:: DIRECTIVE A ::
Copy out the passage on descriptive writing below word for word, keeping every line intact.

:: TEXT TO READ ::
+===+
Descriptive writing is about creating a vivid picture in the reader's mind — making them see, hear, smell, feel, and taste the world you are describing. It is the foundation of all great creative writing, and it is one of the skills most heavily rewarded in the FSCE 11+ exam.
graph TD
A[Descriptive Writing] --> B[Setting & Senses]
A --> C[Show Don't Tell]
A --> D[Vocabulary Choice]
A --> E[Sentence Variety]
A --> F[Figurative Language]
B --> G[Vivid, immersive scenes]
C --> G
D --> G
E --> G
F --> G
Prompt: Describe a storm.
The first drops of rain hit the pavement like bullets, each one leaving a dark circle that spread and merged with the next until the whole street was slick and shining. Then the wind arrived. It came from nowhere — a sudden, savage gust that ripped the umbrella from my hands, turned it inside out, and sent it cartwheeling down the road like a broken bird.
+===+
:: RECORDS FOR THE EXERCISE ::
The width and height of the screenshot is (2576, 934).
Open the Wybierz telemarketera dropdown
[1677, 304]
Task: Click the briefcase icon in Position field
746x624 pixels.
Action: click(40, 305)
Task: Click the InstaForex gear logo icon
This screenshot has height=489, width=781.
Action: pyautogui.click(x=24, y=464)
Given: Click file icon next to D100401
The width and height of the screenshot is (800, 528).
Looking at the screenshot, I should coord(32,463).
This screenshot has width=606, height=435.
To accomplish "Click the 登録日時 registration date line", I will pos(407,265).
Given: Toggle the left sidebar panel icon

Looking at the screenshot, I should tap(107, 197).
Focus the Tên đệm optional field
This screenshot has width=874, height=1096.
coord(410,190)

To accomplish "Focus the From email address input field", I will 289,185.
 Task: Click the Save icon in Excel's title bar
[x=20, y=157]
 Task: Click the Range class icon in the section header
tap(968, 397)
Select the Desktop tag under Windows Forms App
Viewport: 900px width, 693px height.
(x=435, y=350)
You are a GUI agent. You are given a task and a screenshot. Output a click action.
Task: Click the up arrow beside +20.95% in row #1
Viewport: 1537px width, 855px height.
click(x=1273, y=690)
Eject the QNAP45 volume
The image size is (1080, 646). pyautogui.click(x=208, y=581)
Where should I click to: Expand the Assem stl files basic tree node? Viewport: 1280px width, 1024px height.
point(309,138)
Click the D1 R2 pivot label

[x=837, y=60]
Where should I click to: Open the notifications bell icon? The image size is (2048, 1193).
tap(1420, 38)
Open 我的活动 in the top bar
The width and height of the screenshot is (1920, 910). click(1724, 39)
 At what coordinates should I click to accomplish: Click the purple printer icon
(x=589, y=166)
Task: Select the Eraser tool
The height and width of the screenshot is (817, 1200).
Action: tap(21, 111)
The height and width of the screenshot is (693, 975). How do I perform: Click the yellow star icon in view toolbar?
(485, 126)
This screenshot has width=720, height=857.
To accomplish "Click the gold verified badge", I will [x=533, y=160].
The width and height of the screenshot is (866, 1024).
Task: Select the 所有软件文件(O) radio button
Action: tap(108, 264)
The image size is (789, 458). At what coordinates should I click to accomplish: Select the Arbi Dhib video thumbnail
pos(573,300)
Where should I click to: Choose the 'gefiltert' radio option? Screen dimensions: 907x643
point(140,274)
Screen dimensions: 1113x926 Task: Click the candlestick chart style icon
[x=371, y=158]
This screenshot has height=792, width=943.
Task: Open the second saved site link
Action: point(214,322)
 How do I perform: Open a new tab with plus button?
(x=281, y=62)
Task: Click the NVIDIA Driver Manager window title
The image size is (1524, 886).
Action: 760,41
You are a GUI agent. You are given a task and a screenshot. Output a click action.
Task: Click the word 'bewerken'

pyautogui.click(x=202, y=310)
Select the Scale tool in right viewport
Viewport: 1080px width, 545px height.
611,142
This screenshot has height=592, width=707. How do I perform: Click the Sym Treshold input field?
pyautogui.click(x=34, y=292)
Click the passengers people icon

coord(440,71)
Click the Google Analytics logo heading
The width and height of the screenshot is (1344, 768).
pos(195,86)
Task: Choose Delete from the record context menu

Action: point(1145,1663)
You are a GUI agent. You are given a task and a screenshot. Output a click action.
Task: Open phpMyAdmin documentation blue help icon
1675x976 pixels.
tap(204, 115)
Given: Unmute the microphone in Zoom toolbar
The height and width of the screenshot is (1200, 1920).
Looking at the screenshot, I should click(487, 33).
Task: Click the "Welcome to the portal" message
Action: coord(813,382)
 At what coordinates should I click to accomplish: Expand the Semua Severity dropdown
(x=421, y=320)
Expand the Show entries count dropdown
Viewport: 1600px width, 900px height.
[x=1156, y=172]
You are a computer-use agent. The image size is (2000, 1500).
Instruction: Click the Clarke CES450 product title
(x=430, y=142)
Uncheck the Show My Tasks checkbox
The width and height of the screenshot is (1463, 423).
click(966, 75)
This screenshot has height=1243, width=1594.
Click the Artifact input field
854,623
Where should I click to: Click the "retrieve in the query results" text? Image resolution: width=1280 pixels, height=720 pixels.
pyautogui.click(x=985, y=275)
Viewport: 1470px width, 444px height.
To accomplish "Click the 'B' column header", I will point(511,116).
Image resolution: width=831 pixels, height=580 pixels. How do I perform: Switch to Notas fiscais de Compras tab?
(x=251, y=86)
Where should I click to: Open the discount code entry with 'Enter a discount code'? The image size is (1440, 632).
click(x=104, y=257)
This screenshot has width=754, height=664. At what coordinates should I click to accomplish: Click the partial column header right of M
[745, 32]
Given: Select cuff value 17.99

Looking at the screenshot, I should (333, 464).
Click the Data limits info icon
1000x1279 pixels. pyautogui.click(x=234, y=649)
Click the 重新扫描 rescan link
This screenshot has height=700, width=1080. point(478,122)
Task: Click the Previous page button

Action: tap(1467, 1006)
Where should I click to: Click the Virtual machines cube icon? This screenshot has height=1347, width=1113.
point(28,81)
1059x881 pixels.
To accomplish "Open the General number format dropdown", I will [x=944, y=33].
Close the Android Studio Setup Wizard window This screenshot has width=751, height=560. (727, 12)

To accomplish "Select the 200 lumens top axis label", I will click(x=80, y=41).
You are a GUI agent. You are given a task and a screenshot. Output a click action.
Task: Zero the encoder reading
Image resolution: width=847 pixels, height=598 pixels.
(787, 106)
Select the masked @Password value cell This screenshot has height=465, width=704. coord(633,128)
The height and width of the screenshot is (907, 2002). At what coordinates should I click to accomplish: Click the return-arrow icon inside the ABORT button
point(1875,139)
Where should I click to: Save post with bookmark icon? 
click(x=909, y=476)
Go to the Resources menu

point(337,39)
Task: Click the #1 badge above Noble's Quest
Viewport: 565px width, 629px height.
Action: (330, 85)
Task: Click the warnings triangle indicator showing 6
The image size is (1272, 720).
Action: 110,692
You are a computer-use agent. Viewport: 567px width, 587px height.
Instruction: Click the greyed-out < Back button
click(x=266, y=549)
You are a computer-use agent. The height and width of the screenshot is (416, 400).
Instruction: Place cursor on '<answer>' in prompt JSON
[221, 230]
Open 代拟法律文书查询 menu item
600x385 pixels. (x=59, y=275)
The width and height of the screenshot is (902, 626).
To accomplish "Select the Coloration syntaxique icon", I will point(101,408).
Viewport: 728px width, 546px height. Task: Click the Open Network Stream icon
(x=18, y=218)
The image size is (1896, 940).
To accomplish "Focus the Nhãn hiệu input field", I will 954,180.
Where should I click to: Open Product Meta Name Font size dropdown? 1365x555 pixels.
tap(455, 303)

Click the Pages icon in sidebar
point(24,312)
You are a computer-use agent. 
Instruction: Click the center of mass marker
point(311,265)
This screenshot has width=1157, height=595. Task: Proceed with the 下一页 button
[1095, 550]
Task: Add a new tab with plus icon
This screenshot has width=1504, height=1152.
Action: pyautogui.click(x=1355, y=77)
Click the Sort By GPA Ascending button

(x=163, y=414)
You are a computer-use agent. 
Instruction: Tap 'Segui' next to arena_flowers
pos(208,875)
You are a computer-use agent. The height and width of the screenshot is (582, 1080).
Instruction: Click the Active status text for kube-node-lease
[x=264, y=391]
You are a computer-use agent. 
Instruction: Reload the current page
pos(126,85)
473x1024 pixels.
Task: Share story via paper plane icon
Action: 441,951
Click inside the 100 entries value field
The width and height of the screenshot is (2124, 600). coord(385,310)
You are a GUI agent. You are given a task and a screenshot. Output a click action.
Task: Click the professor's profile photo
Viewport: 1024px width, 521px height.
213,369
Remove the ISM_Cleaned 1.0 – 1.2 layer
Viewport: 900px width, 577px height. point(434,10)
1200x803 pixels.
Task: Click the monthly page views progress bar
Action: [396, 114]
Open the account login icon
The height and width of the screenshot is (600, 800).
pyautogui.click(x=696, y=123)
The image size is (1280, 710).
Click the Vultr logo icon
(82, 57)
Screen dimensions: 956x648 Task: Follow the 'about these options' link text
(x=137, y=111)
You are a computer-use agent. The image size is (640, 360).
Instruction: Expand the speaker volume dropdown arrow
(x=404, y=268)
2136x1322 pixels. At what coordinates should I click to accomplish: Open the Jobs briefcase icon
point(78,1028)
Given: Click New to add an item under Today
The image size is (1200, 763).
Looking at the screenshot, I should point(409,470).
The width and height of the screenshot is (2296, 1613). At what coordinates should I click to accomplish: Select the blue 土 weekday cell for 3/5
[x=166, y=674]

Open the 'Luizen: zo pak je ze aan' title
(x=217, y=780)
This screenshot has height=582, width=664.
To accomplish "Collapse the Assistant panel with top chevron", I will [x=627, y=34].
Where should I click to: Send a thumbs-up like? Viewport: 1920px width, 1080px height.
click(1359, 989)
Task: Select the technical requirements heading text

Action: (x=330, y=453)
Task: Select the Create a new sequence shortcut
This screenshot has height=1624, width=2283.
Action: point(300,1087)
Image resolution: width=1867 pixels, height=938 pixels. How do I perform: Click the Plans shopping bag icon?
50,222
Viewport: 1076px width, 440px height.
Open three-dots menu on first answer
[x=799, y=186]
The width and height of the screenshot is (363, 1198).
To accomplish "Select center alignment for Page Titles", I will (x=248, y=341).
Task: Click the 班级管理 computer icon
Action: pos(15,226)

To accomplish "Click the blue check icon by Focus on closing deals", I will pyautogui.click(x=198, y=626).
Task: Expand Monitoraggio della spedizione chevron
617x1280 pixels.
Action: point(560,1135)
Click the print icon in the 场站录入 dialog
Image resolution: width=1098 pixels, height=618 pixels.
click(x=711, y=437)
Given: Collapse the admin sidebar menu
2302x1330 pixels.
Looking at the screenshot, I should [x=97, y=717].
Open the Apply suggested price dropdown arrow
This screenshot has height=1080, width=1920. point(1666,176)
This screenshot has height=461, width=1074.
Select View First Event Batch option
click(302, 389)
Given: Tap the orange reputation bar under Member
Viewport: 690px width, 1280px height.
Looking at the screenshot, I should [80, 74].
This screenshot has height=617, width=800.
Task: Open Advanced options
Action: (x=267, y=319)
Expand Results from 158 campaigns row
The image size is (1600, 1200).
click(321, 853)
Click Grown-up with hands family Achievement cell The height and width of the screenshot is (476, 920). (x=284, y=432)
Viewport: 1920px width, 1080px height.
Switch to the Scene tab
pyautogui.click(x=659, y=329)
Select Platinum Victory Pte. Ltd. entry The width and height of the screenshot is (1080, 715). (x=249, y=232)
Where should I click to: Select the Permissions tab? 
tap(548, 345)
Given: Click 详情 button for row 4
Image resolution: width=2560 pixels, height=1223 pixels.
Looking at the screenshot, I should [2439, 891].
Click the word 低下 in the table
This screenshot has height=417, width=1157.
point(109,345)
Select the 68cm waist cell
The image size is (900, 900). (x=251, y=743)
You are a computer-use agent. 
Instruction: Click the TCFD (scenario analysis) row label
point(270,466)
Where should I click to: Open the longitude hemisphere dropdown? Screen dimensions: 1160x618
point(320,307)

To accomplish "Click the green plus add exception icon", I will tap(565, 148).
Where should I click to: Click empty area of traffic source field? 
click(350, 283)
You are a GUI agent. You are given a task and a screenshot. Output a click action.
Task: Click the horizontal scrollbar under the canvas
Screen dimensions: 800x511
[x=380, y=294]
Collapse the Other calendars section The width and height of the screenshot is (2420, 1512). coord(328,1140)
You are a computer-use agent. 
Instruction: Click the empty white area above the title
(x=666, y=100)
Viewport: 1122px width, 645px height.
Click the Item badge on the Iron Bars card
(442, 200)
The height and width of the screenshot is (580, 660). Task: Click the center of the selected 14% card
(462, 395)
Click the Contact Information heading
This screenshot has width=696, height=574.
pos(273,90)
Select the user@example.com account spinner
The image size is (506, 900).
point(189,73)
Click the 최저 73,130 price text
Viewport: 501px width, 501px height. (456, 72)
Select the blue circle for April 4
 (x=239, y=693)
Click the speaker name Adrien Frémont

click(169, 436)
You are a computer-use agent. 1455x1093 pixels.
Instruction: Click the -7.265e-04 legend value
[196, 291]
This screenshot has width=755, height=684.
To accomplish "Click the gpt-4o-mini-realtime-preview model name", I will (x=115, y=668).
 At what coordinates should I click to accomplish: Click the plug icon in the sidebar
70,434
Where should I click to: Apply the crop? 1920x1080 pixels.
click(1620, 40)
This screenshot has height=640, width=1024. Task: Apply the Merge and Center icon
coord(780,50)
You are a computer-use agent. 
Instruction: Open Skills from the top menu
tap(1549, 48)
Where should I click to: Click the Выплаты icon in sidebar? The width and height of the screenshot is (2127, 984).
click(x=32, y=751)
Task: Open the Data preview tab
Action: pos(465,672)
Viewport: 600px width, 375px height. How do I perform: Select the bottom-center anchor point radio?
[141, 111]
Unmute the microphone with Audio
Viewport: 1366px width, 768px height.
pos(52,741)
+===+
:: DIRECTIVE B ::
How many lines in the records above contain the word "heading"? Reply with only the number.

:: FULL RESPONSE A ::
Descriptive writing is about creating a vivid picture in the reader's mind — making them see, hear, smell, feel, and taste the world you are describing. It is the foundation of all great creative writing, and it is one of the skills most heavily rewarded in the FSCE 11+ exam.
graph TD
A[Descriptive Writing] --> B[Setting & Senses]
A --> C[Show Don't Tell]
A --> D[Vocabulary Choice]
A --> E[Sentence Variety]
A --> F[Figurative Language]
B --> G[Vivid, immersive scenes]
C --> G
D --> G
E --> G
F --> G
Prompt: Describe a storm.
The first drops of rain hit the pavement like bullets, each one leaving a dark circle that spread and merged with the next until the whole street was slick and shining. Then the wind arrived. It came from nowhere — a sudden, savage gust that ripped the umbrella from my hands, turned it inside out, and sent it cartwheeling down the road like a broken bird.

:: FULL RESPONSE B ::
3